TEXTE DE LA PAGE —
Sophie* vapote depuis qu’elle a 16 ans. L’étudiante à la Faculté de science politique et de droit de l’Université du Québec à Montréal estime avoir dépensé au total 400 $ depuis qu’elle a commencé à se procurer des cigarettes électroniques il y a quelques années.

Pour elle, la vapoteuse est un outil accessible, facile d’utilisation et parfois nécessaire. « Dans mes grosses séances d’études, la nicotine fait toujours du bien », notamment pour diminuer son stress et augmenter sa concentration, indique-t-elle.

En période intensive d’examens, Sophie explique que la vapoteuse l’aide à stabiliser sa santé mentale qui est souvent fragile. « C’est une manière toxique de se détendre », admet l’étudiante.

Un fort engouement pour les vapoteuses

Selon Nicholas Chadi, pédiatre et clinicien-chercheur spécialisé en médecine de l’adolescence et en toxicomanie, plusieurs raisons poussent les jeunes à commencer à vapoter : « L’attrait des saveurs, le désir d’expérimenter, l’influence des pairs, la réduction du stress… »

Pour Sophie, le fait que « pratiquement tout le monde a une [vapoteuse] » explique sa propre consommation. « Je banalise le fait de fumer la vapoteuse, parce que c’est accessible et j’aime les petites saveurs disponibles », ajoute-t-elle.

Darius, directeur d’une chaîne de magasins vendant des articles de vapotage sur la Rive-Sud, croit que le désir de consommer des cigarettes électroniques naît de l’entourage des jeunes vapoteurs et vapoteuses. « C’est un effet social. Plus il y a de gens qui vapotent dans ton entourage, plus tu as de chance de vapoter. Souvent, un jeune voit un ami vapoter et il va se dire “wow, moi aussi je veux faire ça” », affirme-t-il.D’après Québec sans tabac, « 42,7 % des jeunes de 4e et 5e secondaire ont déjà vapoté ». 

Des conséquences inconnues

Les articles de vapotage sont apparus au début des années 2000. Les principales compagnies les produisant avaient tendance à présenter les vapoteuses comme un outil de cessation de la cigarette ou de réduction des méfaits causés par la cigarette, comme les problèmes respiratoires et les décès prématurés. 

Selon M. Chadi, la nouveauté des produits de vapotage empêche les chercheurs et les chercheuses d’avoir le recul nécessaire pour rendre concluantes leurs études sur les conséquences à long terme du vapotage.

Les recherches actuelles montrent cependant plusieurs conséquences négatives au vapotage. « L’utilisation des produits de vapotage peut mener entre autres à la dépendance à la nicotine […] et elle peut affecter la santé des poumons, par exemple en augmentant la toux, ou en empirant des maladies comme l’asthme ou la bronchite », explique le pédiatre.

DONNÉES FOURNIES —
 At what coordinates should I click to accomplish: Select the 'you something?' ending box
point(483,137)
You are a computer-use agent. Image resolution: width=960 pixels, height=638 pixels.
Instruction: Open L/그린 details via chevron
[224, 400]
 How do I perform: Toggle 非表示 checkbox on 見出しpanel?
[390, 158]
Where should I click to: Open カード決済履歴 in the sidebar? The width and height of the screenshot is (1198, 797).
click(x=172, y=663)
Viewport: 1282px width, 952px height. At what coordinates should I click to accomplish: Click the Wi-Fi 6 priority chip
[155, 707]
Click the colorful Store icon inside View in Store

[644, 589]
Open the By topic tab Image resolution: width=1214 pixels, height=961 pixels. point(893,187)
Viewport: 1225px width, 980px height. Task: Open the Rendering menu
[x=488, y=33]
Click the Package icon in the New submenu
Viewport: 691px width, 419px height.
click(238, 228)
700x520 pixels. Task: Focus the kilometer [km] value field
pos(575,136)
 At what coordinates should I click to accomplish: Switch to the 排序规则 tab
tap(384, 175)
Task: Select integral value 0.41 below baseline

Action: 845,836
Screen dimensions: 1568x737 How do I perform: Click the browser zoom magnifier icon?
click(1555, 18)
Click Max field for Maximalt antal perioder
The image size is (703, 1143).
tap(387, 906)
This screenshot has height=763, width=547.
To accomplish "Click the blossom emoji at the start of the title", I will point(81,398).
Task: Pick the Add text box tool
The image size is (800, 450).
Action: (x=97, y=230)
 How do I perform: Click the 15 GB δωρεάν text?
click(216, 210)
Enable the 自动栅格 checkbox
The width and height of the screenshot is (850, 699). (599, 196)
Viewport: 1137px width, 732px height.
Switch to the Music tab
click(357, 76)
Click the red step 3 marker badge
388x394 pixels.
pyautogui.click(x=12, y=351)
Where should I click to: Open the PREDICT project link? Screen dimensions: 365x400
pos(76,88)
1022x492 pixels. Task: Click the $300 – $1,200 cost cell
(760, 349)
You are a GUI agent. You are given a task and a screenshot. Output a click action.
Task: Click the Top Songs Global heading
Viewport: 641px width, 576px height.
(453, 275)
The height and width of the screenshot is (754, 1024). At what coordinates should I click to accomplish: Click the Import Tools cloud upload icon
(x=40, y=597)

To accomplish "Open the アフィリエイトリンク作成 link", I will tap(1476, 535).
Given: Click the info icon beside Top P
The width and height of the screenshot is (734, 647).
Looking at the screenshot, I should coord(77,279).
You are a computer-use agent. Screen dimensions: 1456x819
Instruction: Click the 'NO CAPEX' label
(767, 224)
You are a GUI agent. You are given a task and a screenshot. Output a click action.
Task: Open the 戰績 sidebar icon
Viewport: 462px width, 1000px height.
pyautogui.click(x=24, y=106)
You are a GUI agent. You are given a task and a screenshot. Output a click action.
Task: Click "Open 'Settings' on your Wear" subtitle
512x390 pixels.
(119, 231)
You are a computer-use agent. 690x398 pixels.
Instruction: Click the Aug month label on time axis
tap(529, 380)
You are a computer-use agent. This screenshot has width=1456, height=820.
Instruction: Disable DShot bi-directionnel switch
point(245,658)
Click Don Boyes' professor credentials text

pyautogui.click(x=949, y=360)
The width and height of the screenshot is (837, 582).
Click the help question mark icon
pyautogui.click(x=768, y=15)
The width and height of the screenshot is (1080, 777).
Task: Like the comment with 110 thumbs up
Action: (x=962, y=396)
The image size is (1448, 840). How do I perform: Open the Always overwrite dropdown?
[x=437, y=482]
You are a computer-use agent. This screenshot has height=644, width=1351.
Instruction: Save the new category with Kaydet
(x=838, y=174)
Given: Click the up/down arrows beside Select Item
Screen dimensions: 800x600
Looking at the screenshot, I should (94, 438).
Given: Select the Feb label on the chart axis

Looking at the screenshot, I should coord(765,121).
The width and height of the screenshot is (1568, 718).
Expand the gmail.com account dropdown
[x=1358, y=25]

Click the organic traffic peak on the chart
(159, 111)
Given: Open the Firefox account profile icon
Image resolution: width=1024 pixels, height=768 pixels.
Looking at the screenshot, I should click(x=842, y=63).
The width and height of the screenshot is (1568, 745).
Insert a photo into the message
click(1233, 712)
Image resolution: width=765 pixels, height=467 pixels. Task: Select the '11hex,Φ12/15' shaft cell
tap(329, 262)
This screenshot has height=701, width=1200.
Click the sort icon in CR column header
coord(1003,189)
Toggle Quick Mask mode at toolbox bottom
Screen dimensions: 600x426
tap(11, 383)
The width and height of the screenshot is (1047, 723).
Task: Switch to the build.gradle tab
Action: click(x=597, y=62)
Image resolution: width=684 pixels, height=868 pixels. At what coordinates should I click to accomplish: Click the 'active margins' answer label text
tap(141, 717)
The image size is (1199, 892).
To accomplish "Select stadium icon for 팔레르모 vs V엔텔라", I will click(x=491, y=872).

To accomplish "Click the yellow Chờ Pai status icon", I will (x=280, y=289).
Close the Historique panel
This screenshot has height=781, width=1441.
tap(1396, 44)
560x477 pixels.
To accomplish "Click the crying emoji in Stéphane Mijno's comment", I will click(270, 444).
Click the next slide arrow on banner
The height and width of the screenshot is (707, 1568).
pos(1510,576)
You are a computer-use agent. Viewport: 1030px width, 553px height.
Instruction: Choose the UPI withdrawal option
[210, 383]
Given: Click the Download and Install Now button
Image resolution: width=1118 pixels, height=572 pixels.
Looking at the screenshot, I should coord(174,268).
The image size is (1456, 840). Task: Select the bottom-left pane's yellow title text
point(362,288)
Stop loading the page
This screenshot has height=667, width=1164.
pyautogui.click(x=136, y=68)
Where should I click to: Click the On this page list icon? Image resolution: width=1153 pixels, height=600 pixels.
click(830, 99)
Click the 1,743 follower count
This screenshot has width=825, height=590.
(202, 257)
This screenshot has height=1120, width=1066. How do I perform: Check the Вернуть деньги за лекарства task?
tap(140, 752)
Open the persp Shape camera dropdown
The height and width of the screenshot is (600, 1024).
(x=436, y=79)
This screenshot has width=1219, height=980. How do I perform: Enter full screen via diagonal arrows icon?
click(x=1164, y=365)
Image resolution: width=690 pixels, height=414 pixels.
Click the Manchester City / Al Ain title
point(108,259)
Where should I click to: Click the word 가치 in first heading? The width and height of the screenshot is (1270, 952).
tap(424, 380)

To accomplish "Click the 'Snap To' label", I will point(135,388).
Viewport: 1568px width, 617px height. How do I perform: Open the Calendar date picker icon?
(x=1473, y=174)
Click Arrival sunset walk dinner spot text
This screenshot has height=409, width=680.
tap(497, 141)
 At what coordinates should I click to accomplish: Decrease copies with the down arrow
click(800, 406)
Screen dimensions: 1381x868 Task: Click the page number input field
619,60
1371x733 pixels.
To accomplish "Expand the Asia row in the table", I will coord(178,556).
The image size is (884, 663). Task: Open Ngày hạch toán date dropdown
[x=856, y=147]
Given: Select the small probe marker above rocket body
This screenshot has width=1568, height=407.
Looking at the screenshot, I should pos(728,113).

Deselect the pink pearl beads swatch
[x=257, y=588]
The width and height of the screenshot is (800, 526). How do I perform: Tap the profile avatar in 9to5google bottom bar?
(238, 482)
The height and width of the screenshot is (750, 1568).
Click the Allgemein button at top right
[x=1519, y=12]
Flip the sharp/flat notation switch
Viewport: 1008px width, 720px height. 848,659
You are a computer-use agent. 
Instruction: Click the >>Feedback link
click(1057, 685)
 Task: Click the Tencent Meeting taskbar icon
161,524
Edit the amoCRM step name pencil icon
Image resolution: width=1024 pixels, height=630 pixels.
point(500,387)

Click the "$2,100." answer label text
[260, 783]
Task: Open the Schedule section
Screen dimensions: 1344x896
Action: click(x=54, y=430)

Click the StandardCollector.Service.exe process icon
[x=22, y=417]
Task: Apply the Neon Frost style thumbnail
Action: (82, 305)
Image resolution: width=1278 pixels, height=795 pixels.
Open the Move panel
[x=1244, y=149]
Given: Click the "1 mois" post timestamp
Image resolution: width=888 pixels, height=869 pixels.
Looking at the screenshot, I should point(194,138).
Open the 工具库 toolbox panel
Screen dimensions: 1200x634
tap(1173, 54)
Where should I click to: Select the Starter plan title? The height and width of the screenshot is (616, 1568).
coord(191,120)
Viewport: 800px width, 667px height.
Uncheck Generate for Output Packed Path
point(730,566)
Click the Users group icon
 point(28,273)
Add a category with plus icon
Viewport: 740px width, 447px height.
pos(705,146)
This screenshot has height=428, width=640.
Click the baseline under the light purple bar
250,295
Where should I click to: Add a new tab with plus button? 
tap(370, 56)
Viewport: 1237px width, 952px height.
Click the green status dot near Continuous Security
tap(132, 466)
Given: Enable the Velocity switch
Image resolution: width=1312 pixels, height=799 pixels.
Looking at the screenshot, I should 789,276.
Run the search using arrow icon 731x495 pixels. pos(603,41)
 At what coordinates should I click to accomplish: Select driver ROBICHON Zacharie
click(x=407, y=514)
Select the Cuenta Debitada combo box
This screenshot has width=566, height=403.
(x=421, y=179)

CONSIGNE 1 — Selon le texte sur le vapotage chez les jeunes, quand les articles de vapotage sont-ils apparus ?
CONSIGNE 2 — Reprenez le texte sur le vapotage chez les jeunes juste après sa dernière phrase et prolongez-le.

CORRIGÉ 1 — Au début des années 2000.

CORRIGÉ 2 —
 Sophie sait que la consommation d’articles de vapotage est nocive pour elle. « Parce qu’il n’y a pas encore d’études sur les conséquences à long terme , ça crée une dissonance cognitive, vu que nous ne connaissons pas les impacts que ça a sur notre corps. Je vis dans le déni », admet la consommatrice.

Malgré ses préoccupations pour sa santé, Sophie continue à fumer la cigarette électronique. Elle compte toutefois arrêter éventuellement. « Je suis consciente que ça va être important de le faire », affirme-t-elle.

Renverser la tendance

Au cours des dernières années, plusieurs mesures ont été mises en place par le gouvernement du Québec et le gouvernement du Canada afin de diminuer la consommation d’articles de vapotage des jeunes. Une taxe de 1 $ par 2 mL de nicotine est imposée au Québec et les limites de concentration en nicotine sont fixées à 20 mg/mL. Auparavant, des produits de vapotage ayant une concentration en nicotine pouvant aller jusqu’à 66 mg/mL étaient autorisés.

D’après Darius, renverser les tendances de vapotage des jeunes est une tâche difficile. « Souvent, la dépendance est déjà présente. Je ne vois pas une énorme baisse des ventes depuis [l’instauration des nouvelles mesures] », stipule-t-il.

Il explique aussi qu’il voit quelquefois des parents acheter des vapoteuses pour leurs jeunes. Ce phénomène inquiète Nicholas Chadi. « Même si les jeunes de moins de 18 ans ne devraient pas pouvoir se procurer des produits de vapotage, plusieurs réussissent quand même à le faire. Il est très important de continuer le travail d’éducation et de sensibilisation des jeunes par rapport aux risques liés au vapotage », conclut le clinicien-chercheur.